Während in der lutherischen Orthodoxie allerdings vor allem dogmatische Fragen stark diskutiert werden (insbesondere in den Streitigkeiten der Frühorthodoxie), gewichtet Spener die Exegese an die Spitze der theologischen Disziplinen. Außerdem wertet er die Praktische Theologie auf, da es ihm auf Grundlage des Evangeliums um den praktischen frommen Lebenswandel in Nächstenliebe geht. Außerdem wird in der lutherischen Orthodoxie ein großer Wert auf Auswendiglernen gelegt. Im Gegensatz zu dem starren Auswendiglernen und der Konzentrierung auf dogmatische Fragen betont der Pietismus das „Priestertum aller Gläubigen“ und die verstärkte Ausübung der Nächstenliebe.

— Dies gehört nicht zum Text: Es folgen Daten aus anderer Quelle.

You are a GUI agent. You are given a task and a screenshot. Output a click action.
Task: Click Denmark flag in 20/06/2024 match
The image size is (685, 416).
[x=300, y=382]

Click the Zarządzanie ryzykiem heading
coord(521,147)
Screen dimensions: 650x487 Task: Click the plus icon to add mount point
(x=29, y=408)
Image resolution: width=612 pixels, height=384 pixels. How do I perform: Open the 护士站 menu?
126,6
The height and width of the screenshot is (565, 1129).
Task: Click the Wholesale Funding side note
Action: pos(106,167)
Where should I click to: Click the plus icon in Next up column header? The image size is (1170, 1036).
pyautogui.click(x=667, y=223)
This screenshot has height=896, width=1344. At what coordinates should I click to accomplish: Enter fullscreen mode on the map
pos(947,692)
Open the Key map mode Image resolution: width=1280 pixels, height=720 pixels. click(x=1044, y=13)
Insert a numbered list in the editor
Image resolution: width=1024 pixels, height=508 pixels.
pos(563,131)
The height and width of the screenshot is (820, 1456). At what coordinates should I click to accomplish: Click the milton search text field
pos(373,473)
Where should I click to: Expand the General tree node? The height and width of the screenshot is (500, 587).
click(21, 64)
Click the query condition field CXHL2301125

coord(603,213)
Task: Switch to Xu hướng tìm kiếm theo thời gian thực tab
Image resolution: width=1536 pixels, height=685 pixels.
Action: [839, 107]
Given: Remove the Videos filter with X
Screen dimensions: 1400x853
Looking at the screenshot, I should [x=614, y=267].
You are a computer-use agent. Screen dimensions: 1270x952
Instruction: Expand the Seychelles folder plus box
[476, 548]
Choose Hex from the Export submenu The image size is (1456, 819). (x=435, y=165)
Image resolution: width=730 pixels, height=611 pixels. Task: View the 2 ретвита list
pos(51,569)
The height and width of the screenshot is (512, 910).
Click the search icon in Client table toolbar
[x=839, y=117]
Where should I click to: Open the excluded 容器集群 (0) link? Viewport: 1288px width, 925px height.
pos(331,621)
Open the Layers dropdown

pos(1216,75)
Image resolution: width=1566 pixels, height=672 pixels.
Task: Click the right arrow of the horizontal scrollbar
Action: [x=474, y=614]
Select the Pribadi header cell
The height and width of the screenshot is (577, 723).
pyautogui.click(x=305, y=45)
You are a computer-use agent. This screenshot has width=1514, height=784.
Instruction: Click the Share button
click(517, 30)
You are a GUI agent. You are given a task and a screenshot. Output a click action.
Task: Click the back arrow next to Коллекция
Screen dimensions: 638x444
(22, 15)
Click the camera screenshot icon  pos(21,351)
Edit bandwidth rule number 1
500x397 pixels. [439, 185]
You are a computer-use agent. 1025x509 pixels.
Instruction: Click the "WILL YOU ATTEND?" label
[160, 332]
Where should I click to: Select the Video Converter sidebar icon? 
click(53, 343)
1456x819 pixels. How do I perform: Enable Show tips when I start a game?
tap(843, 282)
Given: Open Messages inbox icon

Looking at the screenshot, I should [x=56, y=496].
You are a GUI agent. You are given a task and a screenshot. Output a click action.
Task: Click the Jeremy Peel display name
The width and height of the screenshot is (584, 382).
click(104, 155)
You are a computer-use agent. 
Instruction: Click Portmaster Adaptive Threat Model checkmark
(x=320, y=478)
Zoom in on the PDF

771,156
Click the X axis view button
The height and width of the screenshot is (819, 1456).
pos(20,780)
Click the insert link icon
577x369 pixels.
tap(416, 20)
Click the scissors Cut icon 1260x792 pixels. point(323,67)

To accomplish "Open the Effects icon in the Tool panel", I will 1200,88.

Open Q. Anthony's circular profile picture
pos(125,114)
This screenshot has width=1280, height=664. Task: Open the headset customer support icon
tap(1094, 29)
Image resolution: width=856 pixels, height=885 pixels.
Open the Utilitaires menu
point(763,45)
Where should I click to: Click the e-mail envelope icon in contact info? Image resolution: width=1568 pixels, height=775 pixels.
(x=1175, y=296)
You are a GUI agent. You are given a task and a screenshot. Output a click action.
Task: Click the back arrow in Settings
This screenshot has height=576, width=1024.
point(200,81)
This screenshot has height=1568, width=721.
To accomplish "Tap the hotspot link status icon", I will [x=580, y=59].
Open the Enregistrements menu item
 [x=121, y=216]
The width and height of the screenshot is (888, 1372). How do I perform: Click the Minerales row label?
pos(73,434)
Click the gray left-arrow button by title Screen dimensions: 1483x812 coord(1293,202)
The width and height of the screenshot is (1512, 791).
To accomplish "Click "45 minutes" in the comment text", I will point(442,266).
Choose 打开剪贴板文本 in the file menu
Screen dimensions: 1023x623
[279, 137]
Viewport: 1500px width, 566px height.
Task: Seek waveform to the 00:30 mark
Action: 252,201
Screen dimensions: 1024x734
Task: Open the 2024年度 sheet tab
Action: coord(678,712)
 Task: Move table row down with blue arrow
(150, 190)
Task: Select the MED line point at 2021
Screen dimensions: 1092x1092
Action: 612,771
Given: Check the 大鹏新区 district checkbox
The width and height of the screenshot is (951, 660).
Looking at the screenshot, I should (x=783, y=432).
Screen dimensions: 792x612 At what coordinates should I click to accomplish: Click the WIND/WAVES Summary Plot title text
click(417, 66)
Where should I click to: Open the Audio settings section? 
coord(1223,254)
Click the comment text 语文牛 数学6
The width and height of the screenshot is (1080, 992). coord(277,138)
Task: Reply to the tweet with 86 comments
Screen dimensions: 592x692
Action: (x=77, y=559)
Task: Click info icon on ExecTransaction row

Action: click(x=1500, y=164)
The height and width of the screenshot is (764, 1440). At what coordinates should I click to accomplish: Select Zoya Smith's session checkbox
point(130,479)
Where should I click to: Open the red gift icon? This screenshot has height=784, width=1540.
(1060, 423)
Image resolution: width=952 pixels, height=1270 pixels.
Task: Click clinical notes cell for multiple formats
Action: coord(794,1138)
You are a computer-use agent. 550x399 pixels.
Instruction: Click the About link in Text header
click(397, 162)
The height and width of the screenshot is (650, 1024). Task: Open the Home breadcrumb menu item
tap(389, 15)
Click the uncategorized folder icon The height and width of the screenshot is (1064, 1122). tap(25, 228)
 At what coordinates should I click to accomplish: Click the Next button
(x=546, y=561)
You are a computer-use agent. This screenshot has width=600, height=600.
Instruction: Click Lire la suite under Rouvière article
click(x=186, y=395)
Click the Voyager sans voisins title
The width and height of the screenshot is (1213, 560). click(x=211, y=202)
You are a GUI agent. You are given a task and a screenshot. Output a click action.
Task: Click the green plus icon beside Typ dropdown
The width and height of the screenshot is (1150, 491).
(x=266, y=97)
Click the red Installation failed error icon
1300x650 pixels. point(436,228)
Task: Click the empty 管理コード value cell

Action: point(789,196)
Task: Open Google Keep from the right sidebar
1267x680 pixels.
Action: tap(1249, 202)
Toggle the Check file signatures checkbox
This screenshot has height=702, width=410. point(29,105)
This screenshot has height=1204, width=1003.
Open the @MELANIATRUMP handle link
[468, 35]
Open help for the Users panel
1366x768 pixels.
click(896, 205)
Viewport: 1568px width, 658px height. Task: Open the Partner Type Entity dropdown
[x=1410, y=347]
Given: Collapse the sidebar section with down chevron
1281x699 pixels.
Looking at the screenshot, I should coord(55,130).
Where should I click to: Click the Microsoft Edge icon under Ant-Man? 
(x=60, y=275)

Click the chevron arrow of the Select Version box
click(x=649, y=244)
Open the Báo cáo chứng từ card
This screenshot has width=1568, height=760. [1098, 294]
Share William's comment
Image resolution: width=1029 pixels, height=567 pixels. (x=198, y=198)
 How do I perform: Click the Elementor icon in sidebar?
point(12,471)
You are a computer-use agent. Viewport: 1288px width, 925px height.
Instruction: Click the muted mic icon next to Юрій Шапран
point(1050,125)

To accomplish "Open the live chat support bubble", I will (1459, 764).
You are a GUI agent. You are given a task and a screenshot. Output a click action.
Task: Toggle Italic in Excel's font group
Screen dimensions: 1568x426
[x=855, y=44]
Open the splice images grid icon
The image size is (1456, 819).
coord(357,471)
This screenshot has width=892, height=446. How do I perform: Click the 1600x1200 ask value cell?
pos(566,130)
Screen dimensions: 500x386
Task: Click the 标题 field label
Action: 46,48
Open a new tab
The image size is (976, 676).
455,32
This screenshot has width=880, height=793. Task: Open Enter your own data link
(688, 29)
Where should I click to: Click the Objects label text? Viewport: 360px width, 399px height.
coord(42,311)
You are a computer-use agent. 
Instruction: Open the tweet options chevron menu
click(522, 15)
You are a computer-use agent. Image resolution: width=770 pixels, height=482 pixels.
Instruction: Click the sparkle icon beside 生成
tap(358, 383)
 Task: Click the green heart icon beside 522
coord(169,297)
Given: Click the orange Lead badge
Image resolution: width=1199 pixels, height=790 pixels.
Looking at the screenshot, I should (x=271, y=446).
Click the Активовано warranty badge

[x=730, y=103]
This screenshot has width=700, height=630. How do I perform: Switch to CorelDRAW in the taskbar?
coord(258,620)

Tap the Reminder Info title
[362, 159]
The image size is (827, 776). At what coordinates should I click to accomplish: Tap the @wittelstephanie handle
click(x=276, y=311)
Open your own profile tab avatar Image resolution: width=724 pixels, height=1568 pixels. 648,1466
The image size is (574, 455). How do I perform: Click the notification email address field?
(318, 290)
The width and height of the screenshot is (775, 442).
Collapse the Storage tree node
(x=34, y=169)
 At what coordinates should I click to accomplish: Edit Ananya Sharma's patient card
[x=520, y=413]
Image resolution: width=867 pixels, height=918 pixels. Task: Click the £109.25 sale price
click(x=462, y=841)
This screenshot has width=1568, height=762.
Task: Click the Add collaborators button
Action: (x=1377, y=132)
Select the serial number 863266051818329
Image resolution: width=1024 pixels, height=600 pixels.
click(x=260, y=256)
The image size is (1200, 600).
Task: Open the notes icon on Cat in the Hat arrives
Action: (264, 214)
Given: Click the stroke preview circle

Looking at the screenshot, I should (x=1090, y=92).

Spener teilt des Weitere zwar Luthers Rechtfertigungslehre, ist allerdings interessierter an dem Lebenswandel. Ebenso wie bei Luther muss sich aus dem Empfang des Evangeliums auf Grundlage von Gnade etwas ändern, allerdings betont Spener diesen Aspekt mehr und ihm liegt deswegen an der Vervollkommnung des Menschen. Im Leben muss ein Wachstum der Heilung erkennbar werden. So ist für Spener das Evangelium weniger Trost (Luther), sondern vielmehr eine Anweisung zum Handeln.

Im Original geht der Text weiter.